Justin Sullivan | Getty Images
United Airlines started accepting applications for its flight academy on Tuesday, part of a push to hire 10,000 pilots by 2030 as more of its aviators reach the federally mandated retirement age of 65.
The airline announced in February 2020 that it bought a flight school, but the Covid pandemic forced it to put training plans on hold. United is now resuming plans to refill pilot ranks and prepare for growth as travel demand returns. Last week, it said it will start hiring pilots again, starting with 300 candidates whose hiring process was halted by the pandemic.
United’s flight school is meant to provide training to pilots with little-to-no experience. United said it wants to train 5,000 pilots and aims for half of them to be women and people of color. Just over 7% of United’s more than 12,000 pilots are women and 13% are people of color, United said.
The first class of 20 pilots will begin in the third quarter with a graduation date sometime in the first half of 2022, United said.

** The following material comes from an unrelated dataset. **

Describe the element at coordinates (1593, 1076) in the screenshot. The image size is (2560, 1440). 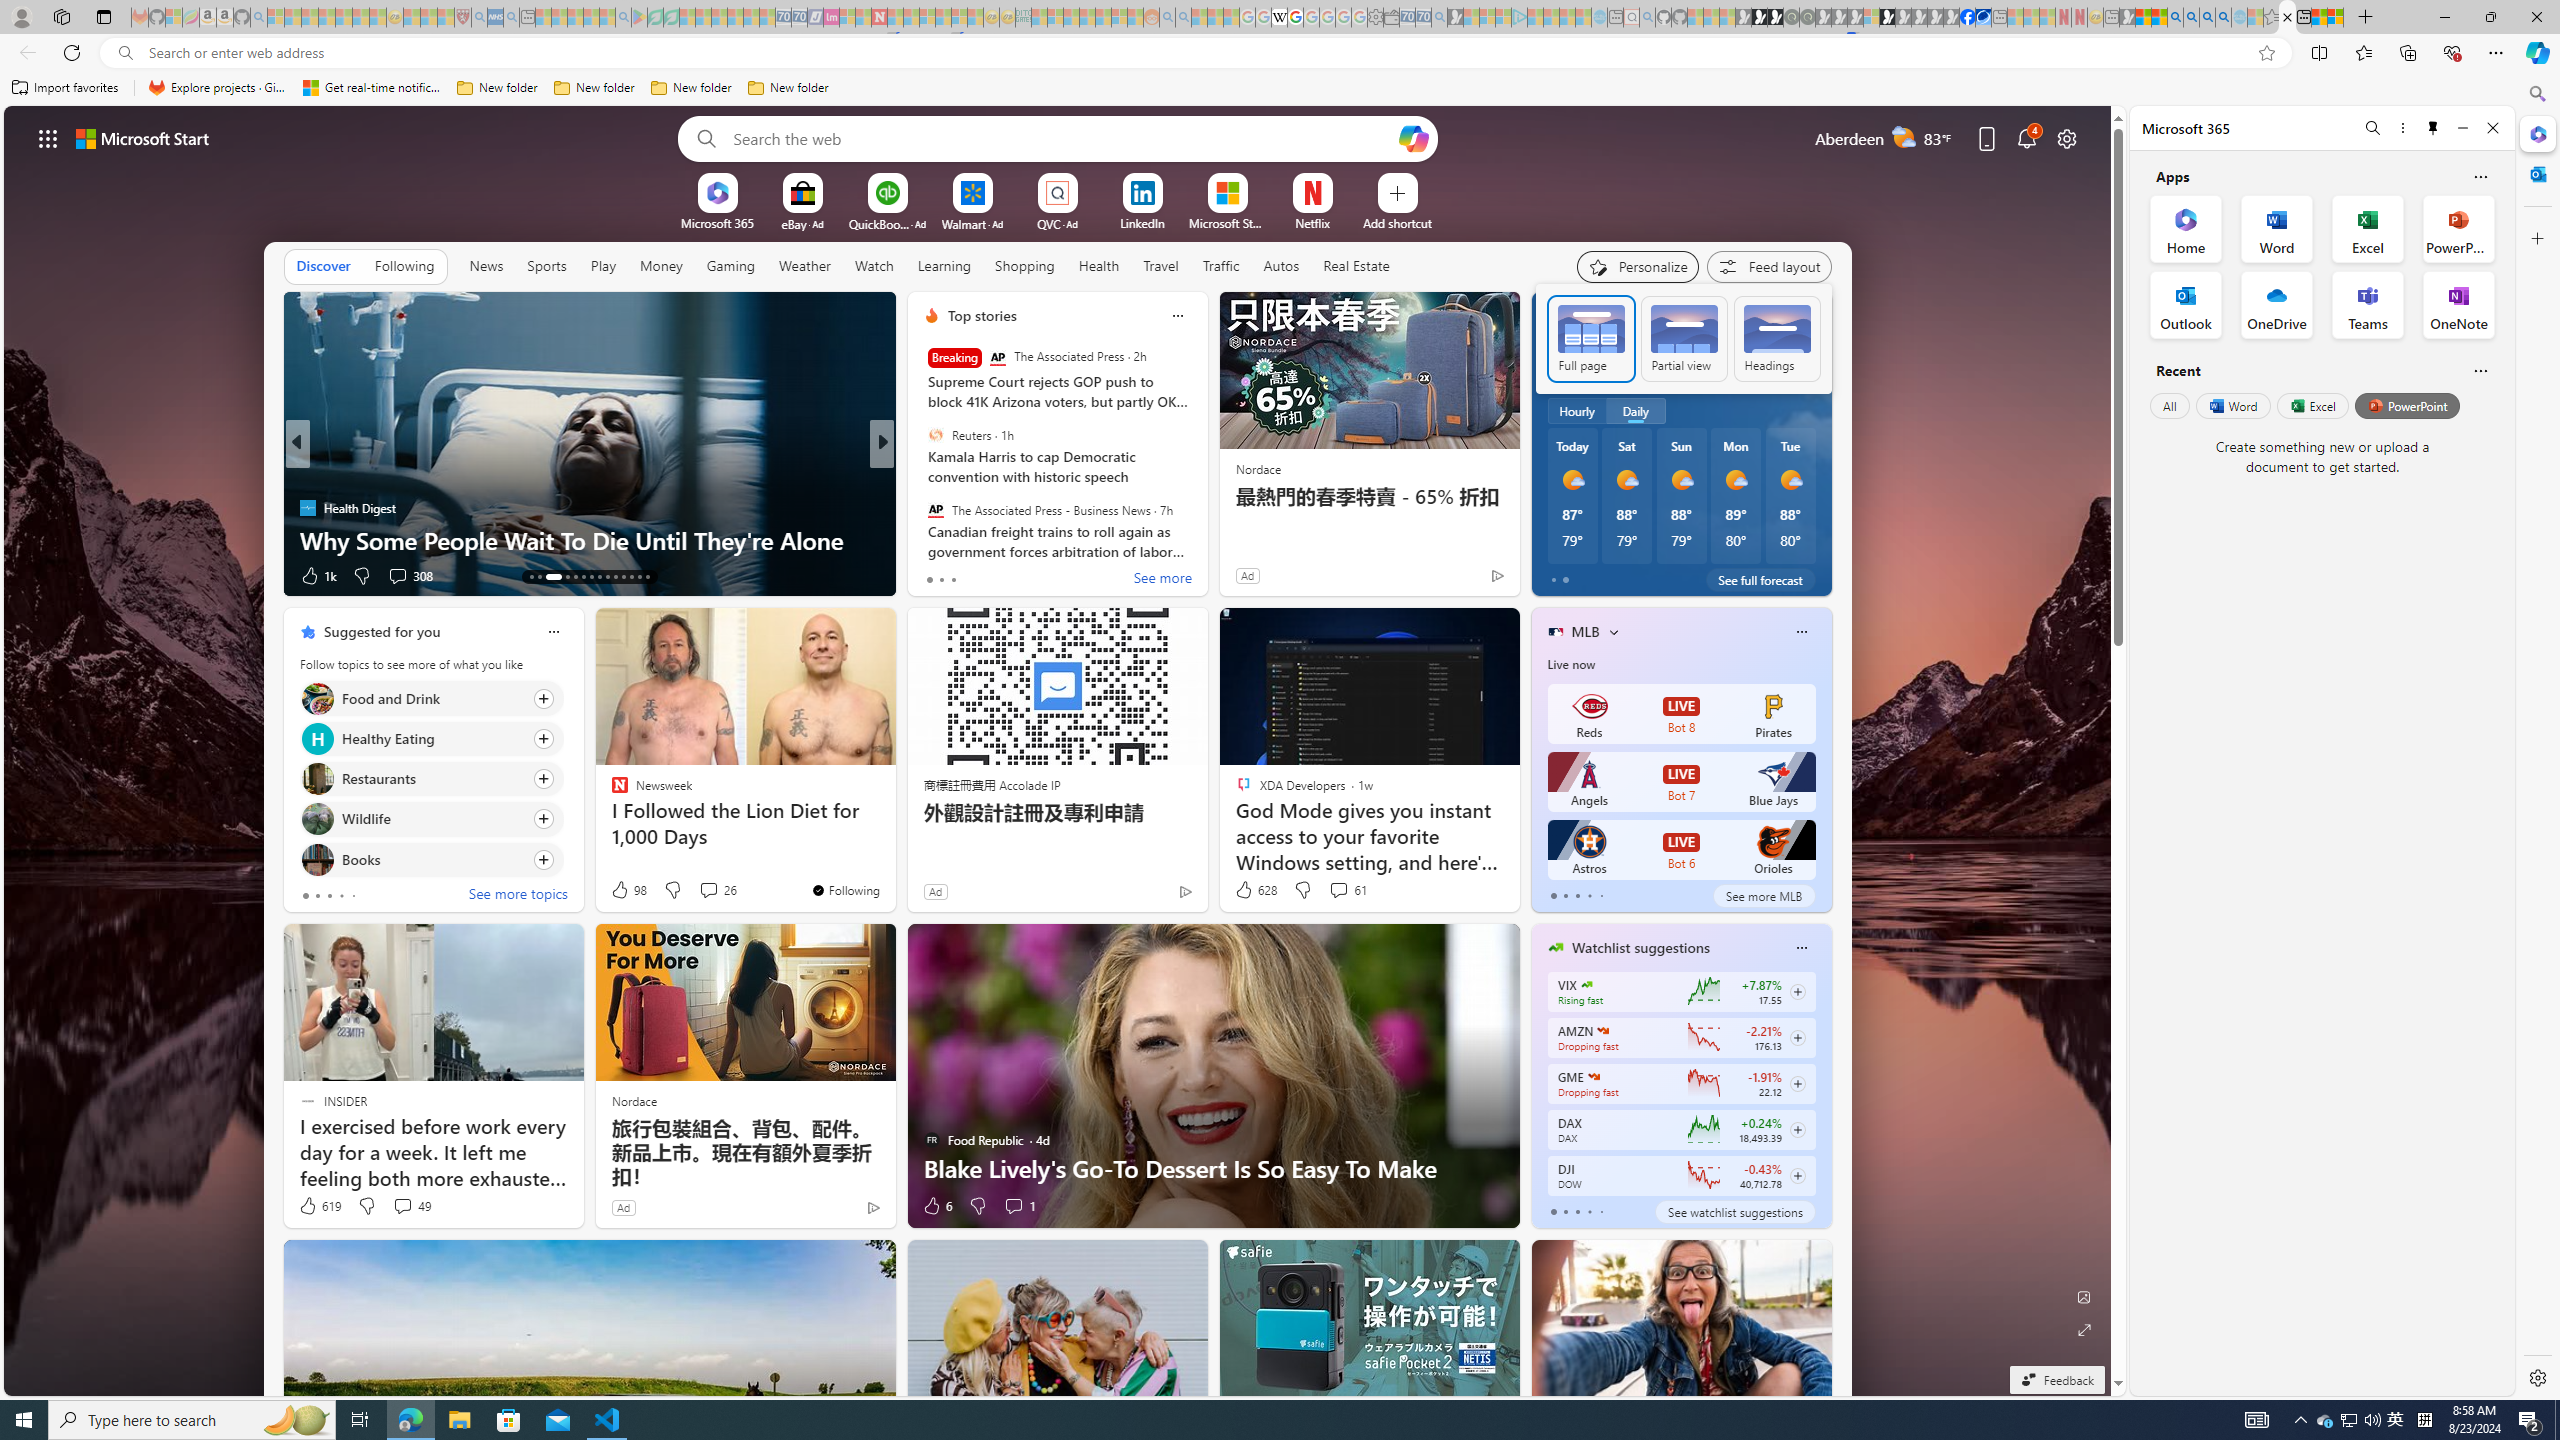
I see `'GAMESTOP CORP.'` at that location.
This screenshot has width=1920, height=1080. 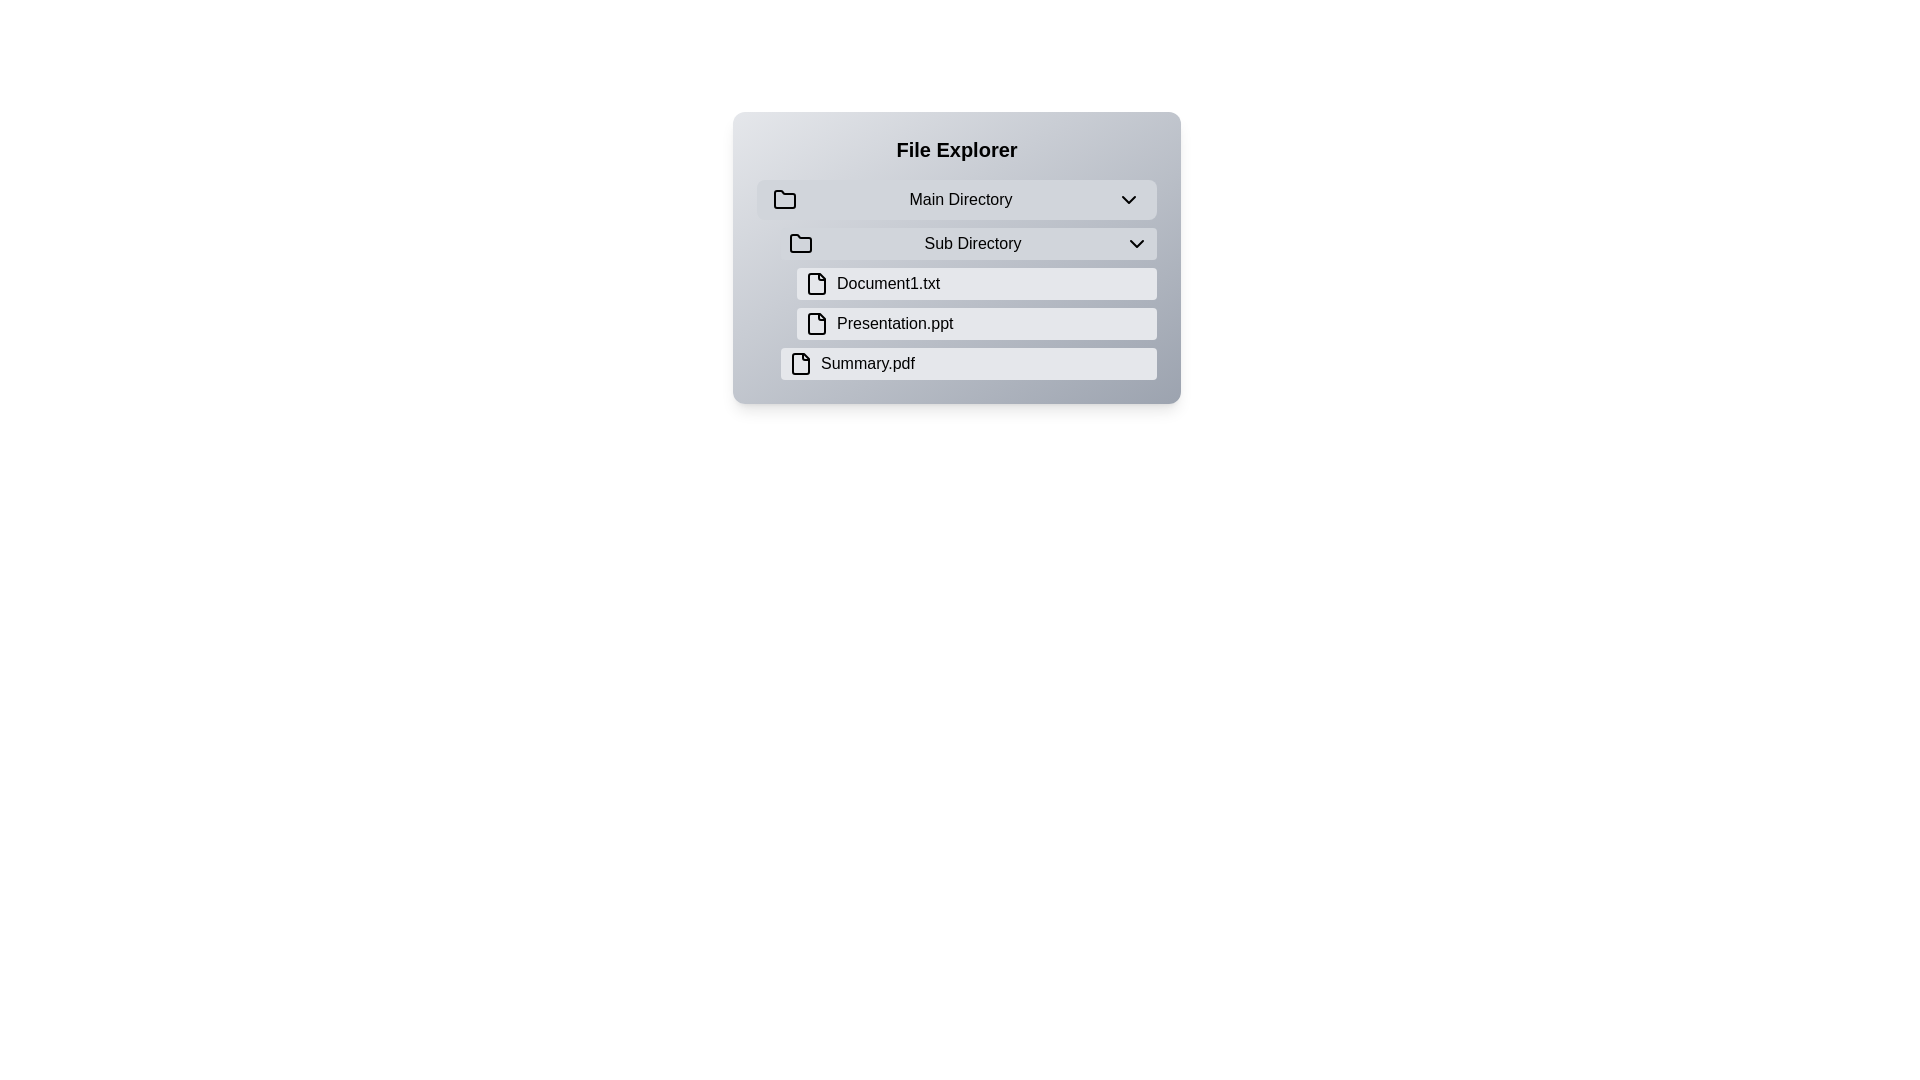 I want to click on the 'Document1.txt' file entry, so click(x=969, y=304).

United and other airlines have ramped up pilot recruitment in recent years. Students will be able to apply for United’s Aviate recruiting program, which extends conditional job offers to candidates as they build up experience during training and working at smaller carriers. It could take a student about five years from starting flight school until reaching a job at United.
United declined to say how much the flight academy would cost students but said it would fund $1.2 million in scholarships “to break down the financial barriers that limited access to the airline pilot career path for generations of women and people of color. JPMorgan Chase said it will provide another $1.2 million in scholarships to help increase diversity.